INSIDE LABOUR | Pertinent facts for a mad world

Terry Bell (supplied)
Terry Bell (supplied)

We truly live in a mad, mad, mad world. Although, unlike the 1963 film of that name, our circumstances are no comedy. But, like the film, on the centre-stage of the world today are money and a frantic search involving many people.

The search, of course, is for a vaccine to immunise humanity against the latest in a range of Corona viruses that have afflicted us over the years. It is being conducted by science workers the world over. And the money is what is now, belatedly, being poured into efforts to discover a vaccine.

Along the way, there have also been some rather sick comedy sequences provided by the present occupant of the White House in the United States. And we do not yet know whether the latest scientific findings have stopped Donald Trump from taking daily doses of hydroxychloroquine.
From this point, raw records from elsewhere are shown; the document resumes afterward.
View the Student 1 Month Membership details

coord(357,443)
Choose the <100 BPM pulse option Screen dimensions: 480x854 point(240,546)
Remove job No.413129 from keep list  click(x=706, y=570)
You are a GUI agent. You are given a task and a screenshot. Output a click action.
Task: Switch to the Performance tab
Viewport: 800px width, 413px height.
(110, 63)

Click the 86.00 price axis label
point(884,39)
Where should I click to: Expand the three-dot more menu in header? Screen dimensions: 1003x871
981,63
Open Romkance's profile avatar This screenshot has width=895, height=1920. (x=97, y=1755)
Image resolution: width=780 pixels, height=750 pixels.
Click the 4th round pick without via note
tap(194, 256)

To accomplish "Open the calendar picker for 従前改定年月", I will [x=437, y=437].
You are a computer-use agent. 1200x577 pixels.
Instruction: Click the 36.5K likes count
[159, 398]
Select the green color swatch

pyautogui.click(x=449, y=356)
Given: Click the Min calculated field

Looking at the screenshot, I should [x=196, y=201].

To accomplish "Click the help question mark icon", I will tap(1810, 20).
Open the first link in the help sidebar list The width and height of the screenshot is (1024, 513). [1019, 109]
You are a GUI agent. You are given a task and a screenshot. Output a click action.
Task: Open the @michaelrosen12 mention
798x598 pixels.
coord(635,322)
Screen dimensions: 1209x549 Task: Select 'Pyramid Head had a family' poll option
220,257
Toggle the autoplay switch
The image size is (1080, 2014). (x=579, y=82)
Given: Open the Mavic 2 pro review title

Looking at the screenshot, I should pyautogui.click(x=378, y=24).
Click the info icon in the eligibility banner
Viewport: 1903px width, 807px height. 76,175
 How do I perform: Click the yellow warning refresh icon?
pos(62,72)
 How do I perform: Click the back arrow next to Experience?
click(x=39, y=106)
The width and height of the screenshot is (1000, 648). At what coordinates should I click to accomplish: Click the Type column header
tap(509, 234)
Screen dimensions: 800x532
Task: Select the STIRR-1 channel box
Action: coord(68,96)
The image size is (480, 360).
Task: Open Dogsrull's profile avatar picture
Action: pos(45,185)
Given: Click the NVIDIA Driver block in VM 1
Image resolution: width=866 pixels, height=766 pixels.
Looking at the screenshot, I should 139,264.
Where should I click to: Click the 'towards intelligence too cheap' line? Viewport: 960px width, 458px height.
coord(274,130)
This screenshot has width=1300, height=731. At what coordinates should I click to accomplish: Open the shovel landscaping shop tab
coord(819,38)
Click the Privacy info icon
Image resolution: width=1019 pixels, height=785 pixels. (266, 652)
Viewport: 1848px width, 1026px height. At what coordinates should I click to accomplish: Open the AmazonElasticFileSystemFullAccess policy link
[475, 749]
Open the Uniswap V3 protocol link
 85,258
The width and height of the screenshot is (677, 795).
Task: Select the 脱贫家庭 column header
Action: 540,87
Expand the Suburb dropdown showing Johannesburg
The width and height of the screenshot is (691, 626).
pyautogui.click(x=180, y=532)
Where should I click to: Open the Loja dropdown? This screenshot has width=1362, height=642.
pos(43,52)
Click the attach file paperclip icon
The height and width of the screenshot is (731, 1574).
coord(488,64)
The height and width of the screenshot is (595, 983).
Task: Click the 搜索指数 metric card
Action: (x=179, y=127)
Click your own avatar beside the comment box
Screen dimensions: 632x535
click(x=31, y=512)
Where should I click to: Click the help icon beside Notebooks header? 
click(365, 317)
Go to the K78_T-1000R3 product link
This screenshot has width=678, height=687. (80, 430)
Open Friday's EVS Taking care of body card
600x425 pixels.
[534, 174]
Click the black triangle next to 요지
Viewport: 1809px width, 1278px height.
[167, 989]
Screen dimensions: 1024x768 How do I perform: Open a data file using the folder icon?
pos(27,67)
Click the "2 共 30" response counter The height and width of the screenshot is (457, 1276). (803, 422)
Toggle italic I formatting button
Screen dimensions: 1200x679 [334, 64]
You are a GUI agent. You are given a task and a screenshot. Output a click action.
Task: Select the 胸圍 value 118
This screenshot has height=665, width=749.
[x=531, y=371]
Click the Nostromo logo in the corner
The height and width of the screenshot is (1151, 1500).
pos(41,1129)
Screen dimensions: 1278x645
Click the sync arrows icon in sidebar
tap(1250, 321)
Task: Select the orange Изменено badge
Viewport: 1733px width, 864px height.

Trump has also withdrawn his country’s $450 million subscription to the World Health Organisation, although without mentioning that the US was then already $196 million in arrears to the WHO. But the US was not alone in being tardy with payments: as of the end of March this year, 151 of the 194 member states collectively owed $473 million in unpaid dues, China topping this list at $57 million.

Yet this is the major international body responsible for the health of all people. As its constitution notes: "The enjoyment of the highest attainable standard of health is one of the fundamental rights of every human being without distinction of race, religion, political belief, economic or social condition."

But the WHO is severely hampered in trying to achieve this admirable goal because it has no real authority. Established in the wake of World War 2 the WHO can only advise and try to persuade governments to work towards the goal of universal health care, a goal to which most of humanity is also almost certainly committed.

The organisation can help to strengthen national health services, but only at the request of relevant governments. The same applies to providing technical assistance and emergency aid.

Although it has played the most prominent role in the virtual eradication, in many regions, of diseases such as polio and measles, it relies for funding on what are, essentially, paltry contributions from some of the wealthiest nations on earth, along with donations from the private sector. This makes for an annual budget of some $2.5 billion.

However, in what sometimes seems like panic reactions across the globe, funding has poured in for research for a Covid-19 vaccine and for emergency aid for some of the economic devastation following lockdown reactions. And this, in turn, has had a potentially disastrous effect on existing health and anti-poverty campaigns, with funding for them being diverted.

According to the International Planned Parenthood Federation, 5,600 mobile clinics and community-based centres in 64 countries had closed down by last month. Earlier this month, aid agency Oxfam announced that it was closing down operations in 18 countries and reducing its activities in 48 more.

According to several international agencies, such actions will have profound effects on millions of working people in the poorest areas of the world. These will range from severe hunger and the lack of needed medication to higher infant mortality and the possible eruption of further epidemics that will, once again, devastate the poor.

The situation is dire and it is easy to forget that it was potentially avoidable. Take a widely read academic article 13 years ago that asked: "Inevitable or avoidable? Despite the lessons of history, the world is not yet ready to face the next great plague."

This article quoted William Hanage, then research associate in the epidemiology unit at Imperial College, London. He noted: "We can be pretty certain that the probability of another flu pandemic is 100%, though we cannot say when exactly."

Hanage was not alone. Virologists and epidemiologists have for years postulated that the various epidemics of recent times, could, courtesy largely of trans-national air travel, become pandemics, afflicting almost every part of the planet. Especially after the Covid-19 related SARS (Severe Acute Respiratory Syndrome) epidemic of 2002/3, Corona viruses became, in the words of Dr Peter Daszak, a "clear and present danger".

The WHO was very well aware of this fact and that public health has long been neglected. Help was called for, but research and health care costs money. So, in our mad world, while there was not enough funding for the health of people there was more than enough for armaments to kill them.

Last year, military spending reached a new global high of nearly 2,000 billion US dollars ($1 917 billion). As the Stockholm International Peace Institute points out, this equates to roughly $249 (R4 614) for every person on earth or $218 (R4,040) an hour. The US was the top spender at $732 billion, well ahead of China, India, Russia and Saudi Arabia.

The annual budget of the WHO fades to nothing in contrast. As, indeed, does to estimated $153 billion in usually conditional handouts classified as aid from the rich to lower income countries. These are among the facts that have surfaced in the tumult caused by Covid-19. They should surely be part of the reckoning when it comes to rebuilding a post pandemic world.

Terry Bell is a writer, journalist, broadcaster, social activist and sometime teacher. He has catholic interests but specialises in political and economic analysis and labour.